### Article

>>>

Question

Evaluate the integrals by any method.$$\\int_{1}^{5} \\frac{d x}{\\sqrt{2 x - 1}}$$

Answer

**step1 Choose a method for integration**

The problem requires us to evaluate a definite integral. The expression inside the integral sign, $$\frac{1}{\sqrt{2x-1}}$$, is not a simple power function of 'x'. To make it easier to integrate, we will use a technique called u-substitution, which transforms the integral into a simpler form.

**step2 Perform u-substitution**

To simplify the expression, we introduce a new variable, 'u'. We choose 'u' to be the expression inside the square root. Then, we find the relationship between the differential 'dx' and the new differential 'du' to completely transform the integral into terms of 'u'.

$$u = 2x - 1$$

Next, we differentiate 'u' with respect to 'x' to find 'du':

$$\frac{du}{dx} = 2$$

From this, we can express 'dx' in terms of 'du', which is necessary for substituting into the integral:

$$du = 2 dx \implies dx = \frac{1}{2} du$$

**step3 Change the limits of integration**

When we change the variable from 'x' to 'u', the original limits of integration (from x=1 to x=5) must also be converted to their corresponding 'u' values. This ensures that the definite integral evaluates the correct area or quantity under the curve in the new variable system.

For the lower limit, when $$x = 1$$, substitute this into the substitution equation for 'u':

$$u_{lower} = 2(1) - 1 = 2 - 1 = 1$$

For the upper limit, when $$x = 5$$, substitute this into the substitution equation for 'u':

$$u_{upper} = 2(5) - 1 = 10 - 1 = 9$$

Thus, the new limits of integration are from 1 to 9.

**step4 Rewrite the integral in terms of u**

Now, we substitute 'u' and 'dx' (in terms of 'du') into the original integral, along with the newly calculated limits of integration. This results in a simpler integral expression that is easier to solve.

<<<

### Data provided
>>>

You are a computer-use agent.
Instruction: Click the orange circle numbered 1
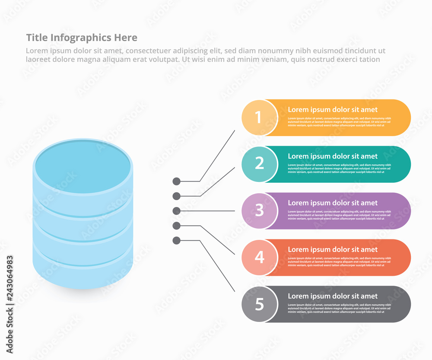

<<<

### Actions to take
(A) Reproduce, word for word, everything in the integral walkthrough from "For the lower" down to "from 1 to 9.".
(B) Continue the u-substitution solution of the definite integral, picking up right after its final sentence.

### Results
(A)
For the lower limit, when $$x = 1$$, substitute this into the substitution equation for 'u':

$$u_{lower} = 2(1) - 1 = 2 - 1 = 1$$

For the upper limit, when $$x = 5$$, substitute this into the substitution equation for 'u':

$$u_{upper} = 2(5) - 1 = 10 - 1 = 9$$

Thus, the new limits of integration are from 1 to 9.

(B)
$$\int_{1}^{5} \frac{d x}{\sqrt{2 x - 1}} = \int_{1}^{9} \frac{1}{\sqrt{u}} \cdot \frac{1}{2} du$$

We can rewrite $$\frac{1}{\sqrt{u}}$$ as $$u^{-\frac{1}{2}}$$ and move the constant factor $$\frac{1}{2}$$ outside the integral sign for easier calculation:

$$ = \frac{1}{2} \int_{1}^{9} u^{-\frac{1}{2}} du$$

**step5 Integrate the transformed expression**

We now find the antiderivative of the simplified expression with respect to 'u'. We use the power rule for integration, which states that the integral of $$u^n$$ is $$\frac{u^{n+1}}{n+1}$$ (for $$n \neq -1$$).

In this case, $$n = -\frac{1}{2}$$. So, $$n+1 = -\frac{1}{2} + 1 = \frac{1}{2}$$.

$$\int u^{-\frac{1}{2}} du = \frac{u^{-\frac{1}{2} + 1}}{-\frac{1}{2} + 1} = \frac{u^{\frac{1}{2}}}{\frac{1}{2}} = 2u^{\frac{1}{2}} = 2\sqrt{u}$$

**step6 Apply the Fundamental Theorem of Calculus**

To evaluate the definite integral, we use the Fundamental Theorem of Calculus. This involves evaluating the antiderivative at the upper limit of integration and subtracting its value at the lower limit of integration.

$$\frac{1}{2} [2\sqrt{u}]_{1}^{9} = \frac{1}{2} (2\sqrt{9} - 2\sqrt{1})$$

**step7 Calculate the final numerical value**

Finally, we perform the arithmetic operations to determine the numerical result of the definite integral.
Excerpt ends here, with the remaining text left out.